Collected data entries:
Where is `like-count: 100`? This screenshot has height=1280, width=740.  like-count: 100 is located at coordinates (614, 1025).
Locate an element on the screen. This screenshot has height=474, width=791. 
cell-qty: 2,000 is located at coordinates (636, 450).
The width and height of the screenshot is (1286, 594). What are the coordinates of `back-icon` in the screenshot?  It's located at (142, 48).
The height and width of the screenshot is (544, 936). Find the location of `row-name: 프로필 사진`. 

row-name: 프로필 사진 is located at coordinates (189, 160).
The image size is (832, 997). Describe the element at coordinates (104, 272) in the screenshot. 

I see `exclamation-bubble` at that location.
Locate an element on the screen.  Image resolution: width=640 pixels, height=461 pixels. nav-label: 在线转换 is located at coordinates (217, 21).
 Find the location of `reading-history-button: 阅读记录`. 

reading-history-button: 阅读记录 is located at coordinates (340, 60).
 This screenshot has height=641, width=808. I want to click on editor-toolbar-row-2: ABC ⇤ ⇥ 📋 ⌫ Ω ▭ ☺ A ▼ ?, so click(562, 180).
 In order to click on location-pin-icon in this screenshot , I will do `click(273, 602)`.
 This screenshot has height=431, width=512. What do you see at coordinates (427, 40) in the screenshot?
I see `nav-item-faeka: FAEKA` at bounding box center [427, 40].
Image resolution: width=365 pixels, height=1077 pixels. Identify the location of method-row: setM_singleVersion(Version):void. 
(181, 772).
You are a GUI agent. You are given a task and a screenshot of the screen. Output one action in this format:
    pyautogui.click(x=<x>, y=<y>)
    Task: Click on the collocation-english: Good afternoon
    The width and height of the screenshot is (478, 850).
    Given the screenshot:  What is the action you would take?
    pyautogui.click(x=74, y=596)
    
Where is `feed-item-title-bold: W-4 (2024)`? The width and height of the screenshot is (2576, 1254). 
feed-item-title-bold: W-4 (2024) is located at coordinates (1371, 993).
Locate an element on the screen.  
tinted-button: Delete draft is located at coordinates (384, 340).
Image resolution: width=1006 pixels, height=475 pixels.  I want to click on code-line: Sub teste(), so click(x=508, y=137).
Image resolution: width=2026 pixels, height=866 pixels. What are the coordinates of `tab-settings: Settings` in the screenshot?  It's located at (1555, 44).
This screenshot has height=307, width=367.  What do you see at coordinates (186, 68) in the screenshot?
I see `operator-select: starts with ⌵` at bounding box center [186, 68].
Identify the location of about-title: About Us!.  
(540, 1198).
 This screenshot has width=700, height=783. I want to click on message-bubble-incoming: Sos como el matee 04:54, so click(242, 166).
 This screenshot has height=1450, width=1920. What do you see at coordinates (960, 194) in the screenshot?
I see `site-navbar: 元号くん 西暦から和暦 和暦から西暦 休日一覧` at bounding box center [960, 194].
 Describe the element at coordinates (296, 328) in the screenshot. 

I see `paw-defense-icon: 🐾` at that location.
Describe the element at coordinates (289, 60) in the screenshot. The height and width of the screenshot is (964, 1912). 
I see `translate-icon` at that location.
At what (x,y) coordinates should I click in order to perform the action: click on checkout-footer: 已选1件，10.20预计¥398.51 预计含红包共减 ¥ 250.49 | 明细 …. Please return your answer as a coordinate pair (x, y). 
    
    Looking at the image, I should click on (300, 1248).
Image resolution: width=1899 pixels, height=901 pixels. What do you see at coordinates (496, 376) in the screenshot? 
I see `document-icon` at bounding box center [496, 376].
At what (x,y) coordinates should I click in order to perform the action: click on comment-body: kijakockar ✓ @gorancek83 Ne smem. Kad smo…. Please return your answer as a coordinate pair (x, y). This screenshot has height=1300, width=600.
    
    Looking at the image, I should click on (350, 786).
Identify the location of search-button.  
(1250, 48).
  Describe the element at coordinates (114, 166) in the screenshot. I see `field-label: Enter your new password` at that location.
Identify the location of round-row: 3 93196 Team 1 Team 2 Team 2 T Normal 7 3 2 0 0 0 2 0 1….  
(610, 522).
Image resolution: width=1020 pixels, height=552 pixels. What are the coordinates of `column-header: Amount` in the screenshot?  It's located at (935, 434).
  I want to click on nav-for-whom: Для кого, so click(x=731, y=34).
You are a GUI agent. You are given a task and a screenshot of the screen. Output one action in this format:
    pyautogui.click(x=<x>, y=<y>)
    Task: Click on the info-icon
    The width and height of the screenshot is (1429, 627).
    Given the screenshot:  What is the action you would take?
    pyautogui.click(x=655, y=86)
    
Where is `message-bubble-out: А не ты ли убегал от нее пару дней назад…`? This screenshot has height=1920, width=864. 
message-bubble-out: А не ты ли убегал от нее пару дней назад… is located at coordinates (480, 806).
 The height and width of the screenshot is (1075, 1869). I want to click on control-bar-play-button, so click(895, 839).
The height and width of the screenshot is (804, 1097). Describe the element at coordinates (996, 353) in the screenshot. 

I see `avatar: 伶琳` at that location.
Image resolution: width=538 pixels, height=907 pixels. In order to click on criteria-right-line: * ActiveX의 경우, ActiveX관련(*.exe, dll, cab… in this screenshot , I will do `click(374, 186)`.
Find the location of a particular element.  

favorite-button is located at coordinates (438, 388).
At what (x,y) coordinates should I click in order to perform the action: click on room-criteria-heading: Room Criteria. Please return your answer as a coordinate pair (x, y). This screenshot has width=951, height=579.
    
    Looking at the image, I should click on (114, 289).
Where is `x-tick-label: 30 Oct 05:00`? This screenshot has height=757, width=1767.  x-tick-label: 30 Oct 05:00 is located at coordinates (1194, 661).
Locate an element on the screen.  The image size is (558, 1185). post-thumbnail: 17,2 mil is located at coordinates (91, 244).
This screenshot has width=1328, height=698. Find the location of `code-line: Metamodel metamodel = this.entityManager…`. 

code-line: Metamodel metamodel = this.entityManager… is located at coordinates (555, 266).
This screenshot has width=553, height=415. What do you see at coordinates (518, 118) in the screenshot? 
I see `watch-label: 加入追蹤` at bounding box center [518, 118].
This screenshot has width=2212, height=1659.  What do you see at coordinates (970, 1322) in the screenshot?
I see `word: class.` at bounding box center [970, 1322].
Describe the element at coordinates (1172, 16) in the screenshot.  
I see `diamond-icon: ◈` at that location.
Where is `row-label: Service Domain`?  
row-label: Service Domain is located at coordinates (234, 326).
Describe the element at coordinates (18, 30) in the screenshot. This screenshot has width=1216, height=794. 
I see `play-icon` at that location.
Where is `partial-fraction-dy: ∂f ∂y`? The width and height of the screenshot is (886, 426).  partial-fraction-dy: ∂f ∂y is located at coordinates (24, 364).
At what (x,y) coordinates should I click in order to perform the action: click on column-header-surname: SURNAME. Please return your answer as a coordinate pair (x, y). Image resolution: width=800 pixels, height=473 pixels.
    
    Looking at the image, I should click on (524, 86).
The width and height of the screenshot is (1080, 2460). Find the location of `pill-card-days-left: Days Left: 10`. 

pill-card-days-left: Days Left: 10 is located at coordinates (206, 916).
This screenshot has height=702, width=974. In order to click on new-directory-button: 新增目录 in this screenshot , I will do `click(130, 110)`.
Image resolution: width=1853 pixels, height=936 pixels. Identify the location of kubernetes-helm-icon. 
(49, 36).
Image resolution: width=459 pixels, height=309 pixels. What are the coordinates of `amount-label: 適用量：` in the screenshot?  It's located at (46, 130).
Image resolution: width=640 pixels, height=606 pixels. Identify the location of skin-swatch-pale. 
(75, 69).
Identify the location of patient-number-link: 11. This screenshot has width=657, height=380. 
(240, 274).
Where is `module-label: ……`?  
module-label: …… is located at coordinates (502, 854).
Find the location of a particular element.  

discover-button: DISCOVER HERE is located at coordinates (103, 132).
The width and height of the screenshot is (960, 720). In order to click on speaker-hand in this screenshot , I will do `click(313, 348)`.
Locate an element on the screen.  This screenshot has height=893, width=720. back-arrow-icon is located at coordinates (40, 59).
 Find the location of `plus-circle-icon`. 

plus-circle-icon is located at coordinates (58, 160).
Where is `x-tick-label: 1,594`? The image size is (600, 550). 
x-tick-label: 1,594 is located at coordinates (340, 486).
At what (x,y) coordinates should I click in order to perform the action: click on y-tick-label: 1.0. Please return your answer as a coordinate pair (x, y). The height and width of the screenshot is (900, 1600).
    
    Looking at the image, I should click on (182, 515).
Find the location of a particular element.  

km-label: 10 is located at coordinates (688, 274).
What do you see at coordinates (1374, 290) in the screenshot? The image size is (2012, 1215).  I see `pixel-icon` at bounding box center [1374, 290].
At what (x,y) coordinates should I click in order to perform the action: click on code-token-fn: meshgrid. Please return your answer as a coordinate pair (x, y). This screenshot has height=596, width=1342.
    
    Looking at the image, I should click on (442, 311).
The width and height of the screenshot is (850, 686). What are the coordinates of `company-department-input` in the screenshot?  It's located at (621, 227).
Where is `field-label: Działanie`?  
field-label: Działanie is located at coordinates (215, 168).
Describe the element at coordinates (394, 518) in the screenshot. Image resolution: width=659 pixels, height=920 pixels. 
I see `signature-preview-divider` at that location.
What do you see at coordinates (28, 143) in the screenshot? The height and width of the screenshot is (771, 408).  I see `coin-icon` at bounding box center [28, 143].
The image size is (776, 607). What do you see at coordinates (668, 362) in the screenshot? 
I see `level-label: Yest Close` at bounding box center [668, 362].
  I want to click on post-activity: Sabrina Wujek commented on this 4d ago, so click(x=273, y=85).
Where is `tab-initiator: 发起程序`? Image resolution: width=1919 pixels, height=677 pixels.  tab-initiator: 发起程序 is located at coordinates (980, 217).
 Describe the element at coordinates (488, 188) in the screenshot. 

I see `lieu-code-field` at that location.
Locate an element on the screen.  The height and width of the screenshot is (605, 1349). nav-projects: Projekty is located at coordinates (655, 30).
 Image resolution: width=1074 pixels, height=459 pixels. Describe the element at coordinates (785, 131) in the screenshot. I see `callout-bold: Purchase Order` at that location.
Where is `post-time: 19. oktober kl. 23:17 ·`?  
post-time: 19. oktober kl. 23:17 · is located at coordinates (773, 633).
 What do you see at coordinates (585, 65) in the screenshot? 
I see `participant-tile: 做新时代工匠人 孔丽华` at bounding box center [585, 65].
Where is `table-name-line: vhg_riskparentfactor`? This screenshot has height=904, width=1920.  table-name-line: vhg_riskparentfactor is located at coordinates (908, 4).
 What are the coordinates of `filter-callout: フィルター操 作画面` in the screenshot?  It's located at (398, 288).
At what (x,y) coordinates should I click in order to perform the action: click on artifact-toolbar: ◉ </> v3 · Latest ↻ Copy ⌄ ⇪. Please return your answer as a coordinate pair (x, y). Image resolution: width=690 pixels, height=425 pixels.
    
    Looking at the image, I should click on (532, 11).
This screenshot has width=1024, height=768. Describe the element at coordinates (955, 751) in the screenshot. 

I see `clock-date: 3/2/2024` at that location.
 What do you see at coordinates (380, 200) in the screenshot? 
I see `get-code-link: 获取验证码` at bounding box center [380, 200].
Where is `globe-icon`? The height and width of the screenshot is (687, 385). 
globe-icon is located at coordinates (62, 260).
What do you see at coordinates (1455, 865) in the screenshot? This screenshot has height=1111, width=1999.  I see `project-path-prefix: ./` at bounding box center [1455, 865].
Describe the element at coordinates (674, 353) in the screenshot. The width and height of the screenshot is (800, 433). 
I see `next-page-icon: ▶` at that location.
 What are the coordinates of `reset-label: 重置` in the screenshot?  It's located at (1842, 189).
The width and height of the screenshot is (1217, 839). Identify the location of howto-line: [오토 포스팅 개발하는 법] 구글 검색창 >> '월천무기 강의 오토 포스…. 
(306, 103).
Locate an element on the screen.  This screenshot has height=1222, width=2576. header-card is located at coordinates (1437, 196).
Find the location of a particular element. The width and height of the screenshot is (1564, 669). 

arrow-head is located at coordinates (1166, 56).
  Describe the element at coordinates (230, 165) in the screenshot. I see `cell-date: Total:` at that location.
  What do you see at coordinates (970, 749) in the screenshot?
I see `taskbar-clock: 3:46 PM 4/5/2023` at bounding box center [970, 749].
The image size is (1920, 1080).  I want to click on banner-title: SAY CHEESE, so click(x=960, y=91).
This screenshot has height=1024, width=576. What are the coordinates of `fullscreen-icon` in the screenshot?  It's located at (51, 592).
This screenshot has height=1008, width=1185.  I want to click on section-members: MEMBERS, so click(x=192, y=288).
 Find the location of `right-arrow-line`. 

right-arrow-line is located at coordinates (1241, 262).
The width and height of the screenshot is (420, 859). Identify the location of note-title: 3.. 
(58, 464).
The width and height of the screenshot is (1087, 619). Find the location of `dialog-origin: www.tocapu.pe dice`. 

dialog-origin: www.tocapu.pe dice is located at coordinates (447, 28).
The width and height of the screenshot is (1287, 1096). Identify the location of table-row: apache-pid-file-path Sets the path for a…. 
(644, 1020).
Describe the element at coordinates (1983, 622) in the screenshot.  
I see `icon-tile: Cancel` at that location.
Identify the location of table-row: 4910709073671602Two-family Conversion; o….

§ Problem
Rewrite everything from the line containing "This screenshot has height=1008, width=1185." down to the end of the records, changing each "Identify" to "Determine" and leaving all else as it is.

§ Exercise output
This screenshot has height=1008, width=1185.  I want to click on section-members: MEMBERS, so click(x=192, y=288).
 Find the location of `right-arrow-line`. 

right-arrow-line is located at coordinates (1241, 262).
The width and height of the screenshot is (420, 859). Determine the location of note-title: 3.. 
(58, 464).
The width and height of the screenshot is (1087, 619). Find the location of `dialog-origin: www.tocapu.pe dice`. 

dialog-origin: www.tocapu.pe dice is located at coordinates (447, 28).
The width and height of the screenshot is (1287, 1096). Determine the location of table-row: apache-pid-file-path Sets the path for a…. 
(644, 1020).
Describe the element at coordinates (1983, 622) in the screenshot.  
I see `icon-tile: Cancel` at that location.
Determine the location of table-row: 4910709073671602Two-family Conversion; o….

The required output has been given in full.